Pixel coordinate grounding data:
⁂

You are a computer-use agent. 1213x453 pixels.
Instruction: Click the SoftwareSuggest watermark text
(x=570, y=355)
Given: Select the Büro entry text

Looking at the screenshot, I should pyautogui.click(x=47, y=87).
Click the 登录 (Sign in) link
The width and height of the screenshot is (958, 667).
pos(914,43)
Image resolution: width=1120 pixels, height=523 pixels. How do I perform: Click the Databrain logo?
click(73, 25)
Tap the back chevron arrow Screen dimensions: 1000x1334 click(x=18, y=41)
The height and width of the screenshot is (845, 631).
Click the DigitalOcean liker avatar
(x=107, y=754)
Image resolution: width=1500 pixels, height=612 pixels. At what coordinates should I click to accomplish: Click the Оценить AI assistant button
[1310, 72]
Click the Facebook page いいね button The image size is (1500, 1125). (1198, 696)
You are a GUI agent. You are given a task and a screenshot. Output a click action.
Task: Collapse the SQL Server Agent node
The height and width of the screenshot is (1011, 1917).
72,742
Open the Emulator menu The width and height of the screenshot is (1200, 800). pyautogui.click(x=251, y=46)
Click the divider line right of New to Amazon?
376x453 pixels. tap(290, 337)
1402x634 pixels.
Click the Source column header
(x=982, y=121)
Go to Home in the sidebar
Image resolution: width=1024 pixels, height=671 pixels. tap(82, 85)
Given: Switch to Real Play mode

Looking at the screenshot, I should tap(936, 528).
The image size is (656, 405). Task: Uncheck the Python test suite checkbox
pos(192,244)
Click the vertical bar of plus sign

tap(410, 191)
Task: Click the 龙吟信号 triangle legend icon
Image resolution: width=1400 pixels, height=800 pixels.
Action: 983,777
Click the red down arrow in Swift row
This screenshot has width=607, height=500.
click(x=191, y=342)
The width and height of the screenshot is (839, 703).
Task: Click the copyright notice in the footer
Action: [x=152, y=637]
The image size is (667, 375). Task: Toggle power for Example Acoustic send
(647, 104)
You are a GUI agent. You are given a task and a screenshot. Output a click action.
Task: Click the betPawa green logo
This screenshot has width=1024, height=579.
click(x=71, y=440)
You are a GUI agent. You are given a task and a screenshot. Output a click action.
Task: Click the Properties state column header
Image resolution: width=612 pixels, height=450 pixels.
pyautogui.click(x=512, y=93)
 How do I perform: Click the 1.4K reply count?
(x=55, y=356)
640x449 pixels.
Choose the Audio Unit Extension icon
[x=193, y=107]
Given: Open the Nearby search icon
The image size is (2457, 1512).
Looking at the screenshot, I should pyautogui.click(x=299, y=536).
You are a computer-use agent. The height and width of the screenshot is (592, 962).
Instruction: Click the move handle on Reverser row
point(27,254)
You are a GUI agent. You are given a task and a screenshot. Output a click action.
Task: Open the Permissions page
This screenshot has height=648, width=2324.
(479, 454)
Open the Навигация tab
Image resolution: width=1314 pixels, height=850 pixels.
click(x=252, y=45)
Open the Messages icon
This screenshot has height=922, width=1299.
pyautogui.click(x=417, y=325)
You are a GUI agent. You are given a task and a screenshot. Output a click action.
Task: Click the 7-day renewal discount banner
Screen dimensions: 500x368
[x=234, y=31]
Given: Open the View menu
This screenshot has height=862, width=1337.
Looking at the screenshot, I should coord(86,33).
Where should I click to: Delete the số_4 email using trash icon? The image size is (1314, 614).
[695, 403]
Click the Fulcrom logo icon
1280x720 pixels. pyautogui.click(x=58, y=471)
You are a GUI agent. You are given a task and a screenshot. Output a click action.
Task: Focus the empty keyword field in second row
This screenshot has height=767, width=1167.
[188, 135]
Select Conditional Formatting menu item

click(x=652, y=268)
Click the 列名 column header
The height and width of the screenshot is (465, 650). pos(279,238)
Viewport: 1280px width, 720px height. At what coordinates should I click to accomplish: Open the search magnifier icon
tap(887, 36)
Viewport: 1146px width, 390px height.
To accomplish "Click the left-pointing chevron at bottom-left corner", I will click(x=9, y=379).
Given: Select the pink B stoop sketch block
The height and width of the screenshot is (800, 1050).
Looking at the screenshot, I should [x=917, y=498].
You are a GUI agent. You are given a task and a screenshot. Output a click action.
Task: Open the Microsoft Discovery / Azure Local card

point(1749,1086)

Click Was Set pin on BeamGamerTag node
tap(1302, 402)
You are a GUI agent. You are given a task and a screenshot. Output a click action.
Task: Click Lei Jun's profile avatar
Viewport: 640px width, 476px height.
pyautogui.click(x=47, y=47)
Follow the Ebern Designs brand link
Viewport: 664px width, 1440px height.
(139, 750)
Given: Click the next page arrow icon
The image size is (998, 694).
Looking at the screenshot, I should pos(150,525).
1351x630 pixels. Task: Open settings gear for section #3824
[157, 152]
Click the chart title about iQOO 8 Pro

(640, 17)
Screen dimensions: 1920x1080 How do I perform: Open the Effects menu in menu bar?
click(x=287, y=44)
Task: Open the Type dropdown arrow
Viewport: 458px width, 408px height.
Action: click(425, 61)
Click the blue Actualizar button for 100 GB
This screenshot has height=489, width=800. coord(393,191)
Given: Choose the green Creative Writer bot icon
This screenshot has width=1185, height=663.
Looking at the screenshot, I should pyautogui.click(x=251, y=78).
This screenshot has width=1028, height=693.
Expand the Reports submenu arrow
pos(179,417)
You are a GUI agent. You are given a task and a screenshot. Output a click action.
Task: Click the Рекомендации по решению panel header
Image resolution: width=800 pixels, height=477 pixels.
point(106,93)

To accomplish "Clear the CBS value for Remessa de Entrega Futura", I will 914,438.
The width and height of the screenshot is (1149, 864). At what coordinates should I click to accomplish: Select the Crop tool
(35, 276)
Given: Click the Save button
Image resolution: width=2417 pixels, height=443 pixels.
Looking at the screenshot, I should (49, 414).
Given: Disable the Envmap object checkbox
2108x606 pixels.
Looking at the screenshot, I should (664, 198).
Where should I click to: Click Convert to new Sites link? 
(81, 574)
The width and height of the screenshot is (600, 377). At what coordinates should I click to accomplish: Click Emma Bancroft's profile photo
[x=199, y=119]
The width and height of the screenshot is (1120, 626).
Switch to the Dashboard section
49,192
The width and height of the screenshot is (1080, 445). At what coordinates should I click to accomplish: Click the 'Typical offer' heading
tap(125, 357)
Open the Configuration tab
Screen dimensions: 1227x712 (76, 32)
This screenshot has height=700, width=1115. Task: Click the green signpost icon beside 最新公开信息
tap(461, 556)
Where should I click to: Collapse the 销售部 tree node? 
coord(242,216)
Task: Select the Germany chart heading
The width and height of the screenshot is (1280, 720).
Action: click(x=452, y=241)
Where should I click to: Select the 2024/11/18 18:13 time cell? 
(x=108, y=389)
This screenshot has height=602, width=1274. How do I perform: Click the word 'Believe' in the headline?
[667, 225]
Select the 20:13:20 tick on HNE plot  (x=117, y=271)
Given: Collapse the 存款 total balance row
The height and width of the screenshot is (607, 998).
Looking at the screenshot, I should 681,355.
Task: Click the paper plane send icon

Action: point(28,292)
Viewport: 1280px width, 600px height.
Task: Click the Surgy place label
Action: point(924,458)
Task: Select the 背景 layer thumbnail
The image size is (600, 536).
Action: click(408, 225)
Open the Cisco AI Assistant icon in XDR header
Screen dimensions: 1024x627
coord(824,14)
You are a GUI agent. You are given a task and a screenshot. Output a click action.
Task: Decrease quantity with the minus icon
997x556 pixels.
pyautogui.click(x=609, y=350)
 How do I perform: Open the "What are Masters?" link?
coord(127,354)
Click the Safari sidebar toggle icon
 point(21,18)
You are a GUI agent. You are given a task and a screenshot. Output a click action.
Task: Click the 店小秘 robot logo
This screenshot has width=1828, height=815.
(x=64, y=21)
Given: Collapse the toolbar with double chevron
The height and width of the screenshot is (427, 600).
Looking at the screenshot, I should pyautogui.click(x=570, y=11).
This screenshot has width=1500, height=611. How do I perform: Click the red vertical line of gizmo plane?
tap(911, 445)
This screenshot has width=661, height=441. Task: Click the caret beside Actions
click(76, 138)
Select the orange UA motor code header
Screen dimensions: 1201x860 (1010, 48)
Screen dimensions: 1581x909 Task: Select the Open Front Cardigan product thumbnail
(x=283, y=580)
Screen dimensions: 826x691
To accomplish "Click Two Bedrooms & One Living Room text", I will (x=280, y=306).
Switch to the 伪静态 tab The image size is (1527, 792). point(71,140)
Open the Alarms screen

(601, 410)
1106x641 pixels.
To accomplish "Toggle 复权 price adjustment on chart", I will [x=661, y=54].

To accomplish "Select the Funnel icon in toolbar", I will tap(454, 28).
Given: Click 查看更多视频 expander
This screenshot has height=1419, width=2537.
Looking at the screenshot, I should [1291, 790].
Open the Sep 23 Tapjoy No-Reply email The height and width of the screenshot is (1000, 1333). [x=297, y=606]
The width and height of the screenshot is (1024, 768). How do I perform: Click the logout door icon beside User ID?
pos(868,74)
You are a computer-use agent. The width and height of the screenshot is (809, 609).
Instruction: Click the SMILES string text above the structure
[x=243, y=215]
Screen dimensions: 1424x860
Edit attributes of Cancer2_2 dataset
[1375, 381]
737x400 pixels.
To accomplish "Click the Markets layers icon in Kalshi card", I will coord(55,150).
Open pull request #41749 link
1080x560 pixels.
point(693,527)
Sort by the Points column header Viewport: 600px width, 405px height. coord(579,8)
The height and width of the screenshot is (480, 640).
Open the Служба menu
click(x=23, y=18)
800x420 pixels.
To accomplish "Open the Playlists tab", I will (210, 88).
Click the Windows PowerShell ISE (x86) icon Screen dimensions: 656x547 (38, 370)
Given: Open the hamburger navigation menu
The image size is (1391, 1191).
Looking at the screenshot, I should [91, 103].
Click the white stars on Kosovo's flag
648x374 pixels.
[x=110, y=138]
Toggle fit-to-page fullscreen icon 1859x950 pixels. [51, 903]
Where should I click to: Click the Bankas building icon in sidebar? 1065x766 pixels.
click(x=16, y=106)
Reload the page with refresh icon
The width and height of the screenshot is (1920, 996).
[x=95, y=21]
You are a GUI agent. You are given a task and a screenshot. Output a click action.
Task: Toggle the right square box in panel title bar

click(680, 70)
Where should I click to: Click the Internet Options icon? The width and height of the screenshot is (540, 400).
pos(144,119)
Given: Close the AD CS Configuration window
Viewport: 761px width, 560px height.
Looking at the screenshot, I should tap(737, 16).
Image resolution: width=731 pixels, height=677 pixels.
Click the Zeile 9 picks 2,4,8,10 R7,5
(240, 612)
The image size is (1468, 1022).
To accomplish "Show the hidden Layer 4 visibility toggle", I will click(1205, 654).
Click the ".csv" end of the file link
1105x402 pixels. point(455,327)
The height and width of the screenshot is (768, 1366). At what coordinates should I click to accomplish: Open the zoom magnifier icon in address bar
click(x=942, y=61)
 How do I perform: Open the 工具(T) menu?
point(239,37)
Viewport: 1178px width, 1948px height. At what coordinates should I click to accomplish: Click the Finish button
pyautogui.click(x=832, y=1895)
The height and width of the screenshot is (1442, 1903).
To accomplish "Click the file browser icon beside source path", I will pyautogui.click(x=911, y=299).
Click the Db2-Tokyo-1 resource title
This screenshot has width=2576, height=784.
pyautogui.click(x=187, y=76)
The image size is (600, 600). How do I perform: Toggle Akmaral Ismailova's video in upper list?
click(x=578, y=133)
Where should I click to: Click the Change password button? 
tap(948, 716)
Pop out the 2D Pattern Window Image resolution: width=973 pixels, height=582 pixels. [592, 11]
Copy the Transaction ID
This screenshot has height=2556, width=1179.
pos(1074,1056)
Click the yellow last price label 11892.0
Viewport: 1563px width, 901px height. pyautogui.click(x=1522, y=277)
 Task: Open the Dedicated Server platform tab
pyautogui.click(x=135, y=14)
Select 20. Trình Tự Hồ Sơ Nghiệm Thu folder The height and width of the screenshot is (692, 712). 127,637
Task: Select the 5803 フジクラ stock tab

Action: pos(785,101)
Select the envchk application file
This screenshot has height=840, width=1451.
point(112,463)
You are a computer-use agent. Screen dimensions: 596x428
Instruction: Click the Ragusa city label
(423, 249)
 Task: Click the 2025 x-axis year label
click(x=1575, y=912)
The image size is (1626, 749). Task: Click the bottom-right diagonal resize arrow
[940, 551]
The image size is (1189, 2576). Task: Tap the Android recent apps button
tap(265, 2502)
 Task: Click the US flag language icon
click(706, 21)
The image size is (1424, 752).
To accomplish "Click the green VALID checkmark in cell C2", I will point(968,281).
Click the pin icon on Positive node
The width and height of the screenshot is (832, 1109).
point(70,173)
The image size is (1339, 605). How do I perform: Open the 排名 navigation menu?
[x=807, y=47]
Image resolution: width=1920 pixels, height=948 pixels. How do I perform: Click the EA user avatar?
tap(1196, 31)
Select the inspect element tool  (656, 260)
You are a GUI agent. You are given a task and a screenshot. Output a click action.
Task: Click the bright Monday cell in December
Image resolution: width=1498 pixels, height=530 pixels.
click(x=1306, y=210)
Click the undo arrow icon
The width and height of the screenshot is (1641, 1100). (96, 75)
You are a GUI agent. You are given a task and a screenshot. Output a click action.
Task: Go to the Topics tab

⁂

All lines above from the one containing "You are a computer-use agent. The height" to the one containing "Task: Focus the" must be repeated exactly, both lines included, and no others.

ANSWER TO THE PROBLEM:
You are a computer-use agent. The height and width of the screenshot is (592, 962).
Instruction: Click the move handle on Reverser row
point(27,254)
You are a GUI agent. You are given a task and a screenshot. Output a click action.
Task: Open the Permissions page
This screenshot has height=648, width=2324.
(479, 454)
Open the Навигация tab
Image resolution: width=1314 pixels, height=850 pixels.
click(x=252, y=45)
Open the Messages icon
This screenshot has height=922, width=1299.
pyautogui.click(x=417, y=325)
You are a GUI agent. You are given a task and a screenshot. Output a click action.
Task: Click the 7-day renewal discount banner
Screen dimensions: 500x368
[x=234, y=31]
Given: Open the View menu
This screenshot has height=862, width=1337.
Looking at the screenshot, I should coord(86,33).
Where should I click to: Delete the số_4 email using trash icon? The image size is (1314, 614).
[695, 403]
Click the Fulcrom logo icon
1280x720 pixels. pyautogui.click(x=58, y=471)
You are a GUI agent. You are given a task and a screenshot. Output a click action.
Task: Focus the empty keyword field in second row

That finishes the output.